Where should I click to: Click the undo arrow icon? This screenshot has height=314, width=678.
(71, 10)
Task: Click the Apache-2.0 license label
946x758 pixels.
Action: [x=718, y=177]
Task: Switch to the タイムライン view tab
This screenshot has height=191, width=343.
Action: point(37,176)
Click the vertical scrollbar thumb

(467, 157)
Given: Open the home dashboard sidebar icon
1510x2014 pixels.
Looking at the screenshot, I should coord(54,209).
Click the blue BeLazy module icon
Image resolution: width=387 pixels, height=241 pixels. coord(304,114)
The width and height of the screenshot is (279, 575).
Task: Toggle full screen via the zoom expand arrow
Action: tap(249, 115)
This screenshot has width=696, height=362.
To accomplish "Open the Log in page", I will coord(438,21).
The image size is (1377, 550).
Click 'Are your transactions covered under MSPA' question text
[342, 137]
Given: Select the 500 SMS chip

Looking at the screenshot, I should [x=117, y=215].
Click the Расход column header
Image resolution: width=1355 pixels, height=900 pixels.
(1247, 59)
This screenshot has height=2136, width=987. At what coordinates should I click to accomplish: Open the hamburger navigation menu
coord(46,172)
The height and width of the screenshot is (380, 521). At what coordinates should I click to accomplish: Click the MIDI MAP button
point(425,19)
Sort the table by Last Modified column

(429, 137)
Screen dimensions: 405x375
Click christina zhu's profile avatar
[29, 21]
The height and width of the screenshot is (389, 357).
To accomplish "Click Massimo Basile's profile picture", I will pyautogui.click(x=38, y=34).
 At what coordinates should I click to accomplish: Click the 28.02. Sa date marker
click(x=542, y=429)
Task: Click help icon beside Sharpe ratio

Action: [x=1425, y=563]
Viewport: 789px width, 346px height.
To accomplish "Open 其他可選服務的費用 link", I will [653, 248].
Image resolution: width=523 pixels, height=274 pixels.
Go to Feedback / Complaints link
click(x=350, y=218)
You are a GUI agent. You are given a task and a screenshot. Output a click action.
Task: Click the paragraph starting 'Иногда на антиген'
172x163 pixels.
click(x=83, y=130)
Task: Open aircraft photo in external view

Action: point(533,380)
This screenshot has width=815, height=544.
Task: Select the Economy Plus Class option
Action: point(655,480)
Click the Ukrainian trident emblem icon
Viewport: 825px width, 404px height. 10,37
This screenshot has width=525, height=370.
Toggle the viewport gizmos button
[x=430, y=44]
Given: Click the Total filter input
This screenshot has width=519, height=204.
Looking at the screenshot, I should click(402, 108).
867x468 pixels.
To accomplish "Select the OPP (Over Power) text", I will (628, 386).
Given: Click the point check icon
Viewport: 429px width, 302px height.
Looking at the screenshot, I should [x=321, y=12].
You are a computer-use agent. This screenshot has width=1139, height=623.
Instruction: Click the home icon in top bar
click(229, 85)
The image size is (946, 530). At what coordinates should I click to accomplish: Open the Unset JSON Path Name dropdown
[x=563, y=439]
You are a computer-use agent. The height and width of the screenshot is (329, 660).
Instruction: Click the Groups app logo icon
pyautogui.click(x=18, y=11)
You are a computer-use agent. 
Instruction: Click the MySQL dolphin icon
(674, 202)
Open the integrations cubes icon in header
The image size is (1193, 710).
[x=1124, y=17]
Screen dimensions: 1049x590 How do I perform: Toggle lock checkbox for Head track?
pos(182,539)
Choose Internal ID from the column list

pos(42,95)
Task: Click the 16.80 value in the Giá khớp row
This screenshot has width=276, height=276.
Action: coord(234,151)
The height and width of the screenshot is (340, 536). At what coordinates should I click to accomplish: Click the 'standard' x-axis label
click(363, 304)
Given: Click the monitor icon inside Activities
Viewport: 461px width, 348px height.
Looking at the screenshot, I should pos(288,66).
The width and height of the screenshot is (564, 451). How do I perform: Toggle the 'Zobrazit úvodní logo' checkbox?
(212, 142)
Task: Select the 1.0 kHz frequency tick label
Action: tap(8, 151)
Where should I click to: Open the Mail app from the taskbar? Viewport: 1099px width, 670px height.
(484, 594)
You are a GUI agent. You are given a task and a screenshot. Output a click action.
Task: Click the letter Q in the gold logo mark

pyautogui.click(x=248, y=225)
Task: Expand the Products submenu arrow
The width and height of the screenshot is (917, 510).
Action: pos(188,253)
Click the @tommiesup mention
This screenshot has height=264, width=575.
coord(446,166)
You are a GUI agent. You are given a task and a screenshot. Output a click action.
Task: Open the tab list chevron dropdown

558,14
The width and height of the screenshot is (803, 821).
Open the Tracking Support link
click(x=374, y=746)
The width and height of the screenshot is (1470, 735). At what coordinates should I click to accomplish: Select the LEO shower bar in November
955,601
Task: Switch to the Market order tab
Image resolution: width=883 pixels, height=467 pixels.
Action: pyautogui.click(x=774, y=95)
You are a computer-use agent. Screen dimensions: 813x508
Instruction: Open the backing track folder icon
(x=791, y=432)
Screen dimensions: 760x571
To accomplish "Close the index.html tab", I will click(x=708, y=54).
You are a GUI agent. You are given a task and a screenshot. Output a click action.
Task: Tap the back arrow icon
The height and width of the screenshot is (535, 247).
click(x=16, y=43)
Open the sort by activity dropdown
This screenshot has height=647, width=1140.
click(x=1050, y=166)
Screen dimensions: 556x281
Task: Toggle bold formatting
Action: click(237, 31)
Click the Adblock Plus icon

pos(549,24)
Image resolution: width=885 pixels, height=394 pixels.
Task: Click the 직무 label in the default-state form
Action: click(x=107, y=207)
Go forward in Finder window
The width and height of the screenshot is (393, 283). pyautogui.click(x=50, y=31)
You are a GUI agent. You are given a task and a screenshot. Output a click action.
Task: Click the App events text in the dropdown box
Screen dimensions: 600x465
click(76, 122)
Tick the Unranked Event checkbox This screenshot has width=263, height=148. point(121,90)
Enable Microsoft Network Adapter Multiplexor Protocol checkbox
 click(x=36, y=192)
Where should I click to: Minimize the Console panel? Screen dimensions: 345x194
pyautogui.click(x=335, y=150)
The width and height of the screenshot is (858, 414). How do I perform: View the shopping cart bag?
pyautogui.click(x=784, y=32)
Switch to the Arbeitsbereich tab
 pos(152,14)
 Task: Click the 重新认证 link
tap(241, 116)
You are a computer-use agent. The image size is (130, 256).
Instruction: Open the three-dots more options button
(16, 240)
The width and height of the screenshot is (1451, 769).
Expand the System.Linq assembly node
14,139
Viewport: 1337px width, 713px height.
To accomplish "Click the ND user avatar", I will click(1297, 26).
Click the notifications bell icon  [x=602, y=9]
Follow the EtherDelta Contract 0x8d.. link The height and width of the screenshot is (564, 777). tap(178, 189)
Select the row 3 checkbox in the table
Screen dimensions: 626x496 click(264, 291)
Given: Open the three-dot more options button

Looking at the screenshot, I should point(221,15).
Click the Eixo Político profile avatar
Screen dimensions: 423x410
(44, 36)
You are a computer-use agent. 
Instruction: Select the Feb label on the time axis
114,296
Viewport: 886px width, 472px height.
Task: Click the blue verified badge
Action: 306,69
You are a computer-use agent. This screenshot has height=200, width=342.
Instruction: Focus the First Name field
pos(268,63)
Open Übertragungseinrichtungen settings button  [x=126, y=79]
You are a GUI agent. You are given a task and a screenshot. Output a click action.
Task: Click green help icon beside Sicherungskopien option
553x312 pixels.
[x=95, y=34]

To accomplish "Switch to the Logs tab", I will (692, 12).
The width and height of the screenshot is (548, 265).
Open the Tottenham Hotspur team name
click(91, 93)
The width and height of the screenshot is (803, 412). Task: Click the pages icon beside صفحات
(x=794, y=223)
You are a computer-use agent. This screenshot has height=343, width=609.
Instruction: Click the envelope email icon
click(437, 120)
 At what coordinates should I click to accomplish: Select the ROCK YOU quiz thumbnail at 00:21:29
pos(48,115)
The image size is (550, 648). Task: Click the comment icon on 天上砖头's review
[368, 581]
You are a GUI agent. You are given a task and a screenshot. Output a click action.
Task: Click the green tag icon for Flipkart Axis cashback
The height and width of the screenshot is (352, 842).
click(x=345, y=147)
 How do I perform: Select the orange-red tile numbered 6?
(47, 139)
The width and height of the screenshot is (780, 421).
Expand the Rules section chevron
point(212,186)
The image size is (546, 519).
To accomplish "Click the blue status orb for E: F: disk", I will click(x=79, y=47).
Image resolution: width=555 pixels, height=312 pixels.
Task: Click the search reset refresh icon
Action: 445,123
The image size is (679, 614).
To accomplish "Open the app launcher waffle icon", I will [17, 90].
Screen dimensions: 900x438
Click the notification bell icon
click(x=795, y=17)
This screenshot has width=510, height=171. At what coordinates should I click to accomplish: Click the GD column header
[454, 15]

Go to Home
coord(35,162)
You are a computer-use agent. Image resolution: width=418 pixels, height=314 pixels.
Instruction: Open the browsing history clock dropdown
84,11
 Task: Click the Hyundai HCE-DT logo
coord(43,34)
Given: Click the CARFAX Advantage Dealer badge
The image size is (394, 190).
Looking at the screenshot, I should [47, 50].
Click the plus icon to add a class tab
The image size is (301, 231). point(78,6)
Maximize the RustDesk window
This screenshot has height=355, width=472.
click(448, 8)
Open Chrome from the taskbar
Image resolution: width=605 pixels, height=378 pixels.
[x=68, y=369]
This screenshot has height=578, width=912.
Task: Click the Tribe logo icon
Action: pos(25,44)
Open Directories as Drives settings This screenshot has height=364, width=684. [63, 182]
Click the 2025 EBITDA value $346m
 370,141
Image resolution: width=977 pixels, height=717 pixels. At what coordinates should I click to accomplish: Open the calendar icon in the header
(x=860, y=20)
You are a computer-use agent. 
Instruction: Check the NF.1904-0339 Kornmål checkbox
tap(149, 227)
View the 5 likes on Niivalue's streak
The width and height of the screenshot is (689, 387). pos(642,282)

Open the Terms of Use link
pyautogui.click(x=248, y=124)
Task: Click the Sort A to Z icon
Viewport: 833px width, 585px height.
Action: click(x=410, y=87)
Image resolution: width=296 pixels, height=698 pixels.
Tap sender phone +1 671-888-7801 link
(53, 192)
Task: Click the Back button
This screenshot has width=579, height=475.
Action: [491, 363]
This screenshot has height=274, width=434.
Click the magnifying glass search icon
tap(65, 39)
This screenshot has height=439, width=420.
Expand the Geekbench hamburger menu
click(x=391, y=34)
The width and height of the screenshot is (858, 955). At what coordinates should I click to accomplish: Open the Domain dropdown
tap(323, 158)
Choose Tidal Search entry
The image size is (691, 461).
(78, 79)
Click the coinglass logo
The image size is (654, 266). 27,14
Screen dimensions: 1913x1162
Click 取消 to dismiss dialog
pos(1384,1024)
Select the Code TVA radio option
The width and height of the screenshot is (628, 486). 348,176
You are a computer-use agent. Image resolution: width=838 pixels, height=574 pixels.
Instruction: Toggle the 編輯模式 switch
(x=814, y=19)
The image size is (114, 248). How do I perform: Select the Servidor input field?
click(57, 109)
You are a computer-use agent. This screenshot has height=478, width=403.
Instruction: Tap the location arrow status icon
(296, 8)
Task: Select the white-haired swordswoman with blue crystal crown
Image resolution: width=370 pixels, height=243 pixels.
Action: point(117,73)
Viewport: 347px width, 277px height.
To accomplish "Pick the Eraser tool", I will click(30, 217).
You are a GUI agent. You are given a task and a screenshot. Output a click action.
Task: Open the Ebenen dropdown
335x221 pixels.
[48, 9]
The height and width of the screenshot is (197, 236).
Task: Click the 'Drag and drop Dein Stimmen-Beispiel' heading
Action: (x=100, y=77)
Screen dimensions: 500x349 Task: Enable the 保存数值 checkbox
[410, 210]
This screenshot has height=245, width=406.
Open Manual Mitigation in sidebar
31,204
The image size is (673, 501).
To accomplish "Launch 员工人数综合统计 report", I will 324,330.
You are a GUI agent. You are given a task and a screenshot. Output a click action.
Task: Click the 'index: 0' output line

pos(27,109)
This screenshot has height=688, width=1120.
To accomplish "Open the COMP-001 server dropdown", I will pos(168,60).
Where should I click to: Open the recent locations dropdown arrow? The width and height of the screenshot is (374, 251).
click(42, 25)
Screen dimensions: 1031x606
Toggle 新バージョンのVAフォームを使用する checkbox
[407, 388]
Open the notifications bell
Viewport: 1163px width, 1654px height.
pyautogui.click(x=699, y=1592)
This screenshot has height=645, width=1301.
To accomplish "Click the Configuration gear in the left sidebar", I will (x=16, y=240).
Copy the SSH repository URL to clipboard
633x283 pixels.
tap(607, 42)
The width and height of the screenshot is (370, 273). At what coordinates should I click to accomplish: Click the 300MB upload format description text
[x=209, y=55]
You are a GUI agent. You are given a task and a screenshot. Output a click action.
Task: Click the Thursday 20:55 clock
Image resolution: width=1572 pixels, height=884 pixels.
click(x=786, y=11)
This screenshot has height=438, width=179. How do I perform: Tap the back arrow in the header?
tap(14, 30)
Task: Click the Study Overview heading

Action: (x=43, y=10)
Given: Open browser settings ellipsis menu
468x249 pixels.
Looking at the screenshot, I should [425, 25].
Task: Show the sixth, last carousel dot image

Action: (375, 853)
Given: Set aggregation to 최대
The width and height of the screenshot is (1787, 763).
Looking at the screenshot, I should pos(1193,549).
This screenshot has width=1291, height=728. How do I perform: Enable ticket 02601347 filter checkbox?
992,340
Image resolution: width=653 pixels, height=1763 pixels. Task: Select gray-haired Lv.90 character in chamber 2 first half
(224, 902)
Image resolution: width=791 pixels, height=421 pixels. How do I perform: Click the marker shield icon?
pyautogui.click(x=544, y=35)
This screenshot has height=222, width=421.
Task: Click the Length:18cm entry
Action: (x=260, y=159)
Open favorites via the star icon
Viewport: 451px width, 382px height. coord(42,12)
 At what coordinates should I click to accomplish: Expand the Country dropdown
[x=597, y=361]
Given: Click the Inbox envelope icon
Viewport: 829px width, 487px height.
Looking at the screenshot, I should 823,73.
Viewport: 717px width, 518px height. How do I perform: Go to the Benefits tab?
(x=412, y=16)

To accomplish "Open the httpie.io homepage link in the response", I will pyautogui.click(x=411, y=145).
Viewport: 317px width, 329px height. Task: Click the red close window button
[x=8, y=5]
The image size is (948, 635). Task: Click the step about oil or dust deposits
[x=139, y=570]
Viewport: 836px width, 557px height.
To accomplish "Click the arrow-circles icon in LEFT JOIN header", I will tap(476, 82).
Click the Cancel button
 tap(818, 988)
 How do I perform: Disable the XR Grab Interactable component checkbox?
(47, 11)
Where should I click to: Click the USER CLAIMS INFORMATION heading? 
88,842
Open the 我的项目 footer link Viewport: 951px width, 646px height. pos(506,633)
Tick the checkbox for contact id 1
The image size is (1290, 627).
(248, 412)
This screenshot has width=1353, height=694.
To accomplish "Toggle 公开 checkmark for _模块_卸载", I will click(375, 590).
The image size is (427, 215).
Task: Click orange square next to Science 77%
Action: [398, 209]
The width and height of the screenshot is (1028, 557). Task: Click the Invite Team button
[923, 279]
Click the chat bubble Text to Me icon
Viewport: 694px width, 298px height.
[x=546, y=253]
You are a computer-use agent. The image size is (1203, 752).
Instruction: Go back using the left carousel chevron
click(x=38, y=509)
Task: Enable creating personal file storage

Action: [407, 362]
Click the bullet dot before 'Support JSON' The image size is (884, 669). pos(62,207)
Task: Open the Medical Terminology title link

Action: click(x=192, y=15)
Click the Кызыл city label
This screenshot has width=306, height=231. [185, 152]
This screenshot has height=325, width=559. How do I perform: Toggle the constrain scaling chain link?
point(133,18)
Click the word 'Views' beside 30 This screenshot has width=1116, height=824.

▶ **WHAT IS BEING ASKED**:
Scan the lines above for the word "green" and copy every one where it occurs.

▶ **ANSWER FOR THIS EXERCISE**:
Task: Click green help icon beside Sicherungskopien option
Task: Click the green tag icon for Flipkart Axis cashback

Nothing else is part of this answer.